## GIVEN INFORMATION
───

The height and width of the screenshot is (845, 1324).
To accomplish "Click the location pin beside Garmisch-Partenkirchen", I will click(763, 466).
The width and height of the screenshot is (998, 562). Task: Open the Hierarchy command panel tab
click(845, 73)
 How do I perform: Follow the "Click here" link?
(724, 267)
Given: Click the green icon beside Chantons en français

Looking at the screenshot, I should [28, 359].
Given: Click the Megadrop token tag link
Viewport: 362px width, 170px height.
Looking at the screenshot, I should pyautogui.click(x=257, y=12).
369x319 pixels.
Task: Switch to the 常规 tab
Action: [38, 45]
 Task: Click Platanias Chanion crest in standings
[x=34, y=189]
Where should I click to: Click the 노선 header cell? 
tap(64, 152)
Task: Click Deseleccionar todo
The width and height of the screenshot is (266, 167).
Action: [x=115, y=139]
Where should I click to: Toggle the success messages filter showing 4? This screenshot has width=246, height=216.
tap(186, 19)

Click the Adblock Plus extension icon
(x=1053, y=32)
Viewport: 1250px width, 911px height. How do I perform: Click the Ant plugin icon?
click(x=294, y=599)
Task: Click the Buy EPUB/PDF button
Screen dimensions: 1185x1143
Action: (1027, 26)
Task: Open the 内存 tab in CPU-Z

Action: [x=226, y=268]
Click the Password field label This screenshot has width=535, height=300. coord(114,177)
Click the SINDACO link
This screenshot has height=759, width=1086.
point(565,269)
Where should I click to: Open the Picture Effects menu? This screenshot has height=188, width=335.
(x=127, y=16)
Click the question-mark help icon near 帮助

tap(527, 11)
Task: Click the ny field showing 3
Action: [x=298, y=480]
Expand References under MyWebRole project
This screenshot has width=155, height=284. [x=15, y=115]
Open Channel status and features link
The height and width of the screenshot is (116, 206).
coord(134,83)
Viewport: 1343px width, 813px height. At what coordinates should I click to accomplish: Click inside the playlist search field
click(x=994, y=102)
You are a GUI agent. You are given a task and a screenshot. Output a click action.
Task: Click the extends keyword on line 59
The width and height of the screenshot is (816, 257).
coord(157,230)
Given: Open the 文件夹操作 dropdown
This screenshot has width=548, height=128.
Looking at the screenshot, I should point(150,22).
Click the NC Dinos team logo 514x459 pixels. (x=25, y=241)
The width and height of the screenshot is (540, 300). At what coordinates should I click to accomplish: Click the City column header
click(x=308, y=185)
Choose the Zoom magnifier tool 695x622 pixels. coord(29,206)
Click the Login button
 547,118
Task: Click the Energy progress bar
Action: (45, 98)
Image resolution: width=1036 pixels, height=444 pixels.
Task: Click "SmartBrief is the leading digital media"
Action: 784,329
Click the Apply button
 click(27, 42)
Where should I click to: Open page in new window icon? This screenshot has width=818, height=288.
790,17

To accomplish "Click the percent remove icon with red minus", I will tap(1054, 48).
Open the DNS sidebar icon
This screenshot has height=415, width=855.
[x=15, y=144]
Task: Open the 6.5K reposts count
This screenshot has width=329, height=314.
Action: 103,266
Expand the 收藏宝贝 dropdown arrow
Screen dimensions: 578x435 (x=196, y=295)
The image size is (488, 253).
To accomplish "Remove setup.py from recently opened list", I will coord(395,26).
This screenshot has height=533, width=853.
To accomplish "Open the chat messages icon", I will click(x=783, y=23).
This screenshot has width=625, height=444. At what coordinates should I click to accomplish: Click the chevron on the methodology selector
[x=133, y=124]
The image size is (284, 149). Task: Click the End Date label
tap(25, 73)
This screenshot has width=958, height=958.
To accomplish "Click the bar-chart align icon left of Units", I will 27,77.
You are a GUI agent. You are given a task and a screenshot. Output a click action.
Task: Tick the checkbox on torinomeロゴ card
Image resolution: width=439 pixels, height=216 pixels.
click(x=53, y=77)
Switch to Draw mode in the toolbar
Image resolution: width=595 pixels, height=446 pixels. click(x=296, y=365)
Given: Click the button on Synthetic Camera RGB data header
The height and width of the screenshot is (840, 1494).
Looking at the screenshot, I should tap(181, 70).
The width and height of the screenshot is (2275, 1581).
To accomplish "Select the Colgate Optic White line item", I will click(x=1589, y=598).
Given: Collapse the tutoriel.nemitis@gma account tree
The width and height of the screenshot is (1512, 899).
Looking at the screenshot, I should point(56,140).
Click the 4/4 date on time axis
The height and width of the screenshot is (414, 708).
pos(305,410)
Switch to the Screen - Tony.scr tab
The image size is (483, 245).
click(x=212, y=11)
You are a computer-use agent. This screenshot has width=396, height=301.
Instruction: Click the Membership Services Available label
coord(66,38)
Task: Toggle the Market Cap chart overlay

───

Please rewrite all the items above with "Where should I click to" switched to "Which spot should I click to", leaving everything else unchanged.

The height and width of the screenshot is (845, 1324).
To accomplish "Click the location pin beside Garmisch-Partenkirchen", I will click(763, 466).
The width and height of the screenshot is (998, 562). Task: Open the Hierarchy command panel tab
click(845, 73)
 How do I perform: Follow the "Click here" link?
(724, 267)
Given: Click the green icon beside Chantons en français

Looking at the screenshot, I should [28, 359].
Given: Click the Megadrop token tag link
Viewport: 362px width, 170px height.
Looking at the screenshot, I should pyautogui.click(x=257, y=12).
369x319 pixels.
Task: Switch to the 常规 tab
Action: [38, 45]
 Task: Click Platanias Chanion crest in standings
[x=34, y=189]
Which spot should I click to: Click the 노선 header cell? 
tap(64, 152)
Task: Click Deseleccionar todo
The width and height of the screenshot is (266, 167).
Action: [x=115, y=139]
Which spot should I click to: Toggle the success messages filter showing 4? This screenshot has width=246, height=216.
tap(186, 19)

Click the Adblock Plus extension icon
(x=1053, y=32)
Viewport: 1250px width, 911px height. How do I perform: Click the Ant plugin icon?
click(x=294, y=599)
Task: Click the Buy EPUB/PDF button
Screen dimensions: 1185x1143
Action: (1027, 26)
Task: Open the 内存 tab in CPU-Z

Action: [x=226, y=268]
Click the Password field label This screenshot has width=535, height=300. coord(114,177)
Click the SINDACO link
This screenshot has height=759, width=1086.
point(565,269)
Which spot should I click to: Open the Picture Effects menu? This screenshot has height=188, width=335.
(x=127, y=16)
Click the question-mark help icon near 帮助

tap(527, 11)
Task: Click the ny field showing 3
Action: [x=298, y=480]
Expand References under MyWebRole project
This screenshot has width=155, height=284. [x=15, y=115]
Open Channel status and features link
The height and width of the screenshot is (116, 206).
coord(134,83)
Viewport: 1343px width, 813px height. At what coordinates should I click to accomplish: Click inside the playlist search field
click(x=994, y=102)
You are a GUI agent. You are given a task and a screenshot. Output a click action.
Task: Click the extends keyword on line 59
The width and height of the screenshot is (816, 257).
coord(157,230)
Given: Open the 文件夹操作 dropdown
This screenshot has width=548, height=128.
Looking at the screenshot, I should point(150,22).
Click the NC Dinos team logo 514x459 pixels. (x=25, y=241)
The width and height of the screenshot is (540, 300). At what coordinates should I click to accomplish: Click the City column header
click(x=308, y=185)
Choose the Zoom magnifier tool 695x622 pixels. coord(29,206)
Click the Login button
 547,118
Task: Click the Energy progress bar
Action: (45, 98)
Image resolution: width=1036 pixels, height=444 pixels.
Task: Click "SmartBrief is the leading digital media"
Action: 784,329
Click the Apply button
 click(27, 42)
Which spot should I click to: Open page in new window icon? This screenshot has width=818, height=288.
790,17

To accomplish "Click the percent remove icon with red minus", I will tap(1054, 48).
Open the DNS sidebar icon
This screenshot has height=415, width=855.
[x=15, y=144]
Task: Open the 6.5K reposts count
This screenshot has width=329, height=314.
Action: 103,266
Expand the 收藏宝贝 dropdown arrow
Screen dimensions: 578x435 (x=196, y=295)
The image size is (488, 253).
To accomplish "Remove setup.py from recently opened list", I will coord(395,26).
This screenshot has height=533, width=853.
To accomplish "Open the chat messages icon", I will click(x=783, y=23).
This screenshot has width=625, height=444. At what coordinates should I click to accomplish: Click the chevron on the methodology selector
[x=133, y=124]
The image size is (284, 149). Task: Click the End Date label
tap(25, 73)
This screenshot has width=958, height=958.
To accomplish "Click the bar-chart align icon left of Units", I will 27,77.
You are a GUI agent. You are given a task and a screenshot. Output a click action.
Task: Tick the checkbox on torinomeロゴ card
Image resolution: width=439 pixels, height=216 pixels.
click(x=53, y=77)
Switch to Draw mode in the toolbar
Image resolution: width=595 pixels, height=446 pixels. click(x=296, y=365)
Given: Click the button on Synthetic Camera RGB data header
The height and width of the screenshot is (840, 1494).
Looking at the screenshot, I should tap(181, 70).
The width and height of the screenshot is (2275, 1581).
To accomplish "Select the Colgate Optic White line item", I will click(x=1589, y=598).
Given: Collapse the tutoriel.nemitis@gma account tree
The width and height of the screenshot is (1512, 899).
Looking at the screenshot, I should point(56,140).
Click the 4/4 date on time axis
The height and width of the screenshot is (414, 708).
pos(305,410)
Switch to the Screen - Tony.scr tab
The image size is (483, 245).
click(x=212, y=11)
You are a computer-use agent. This screenshot has width=396, height=301.
Instruction: Click the Membership Services Available label
coord(66,38)
Task: Toggle the Market Cap chart overlay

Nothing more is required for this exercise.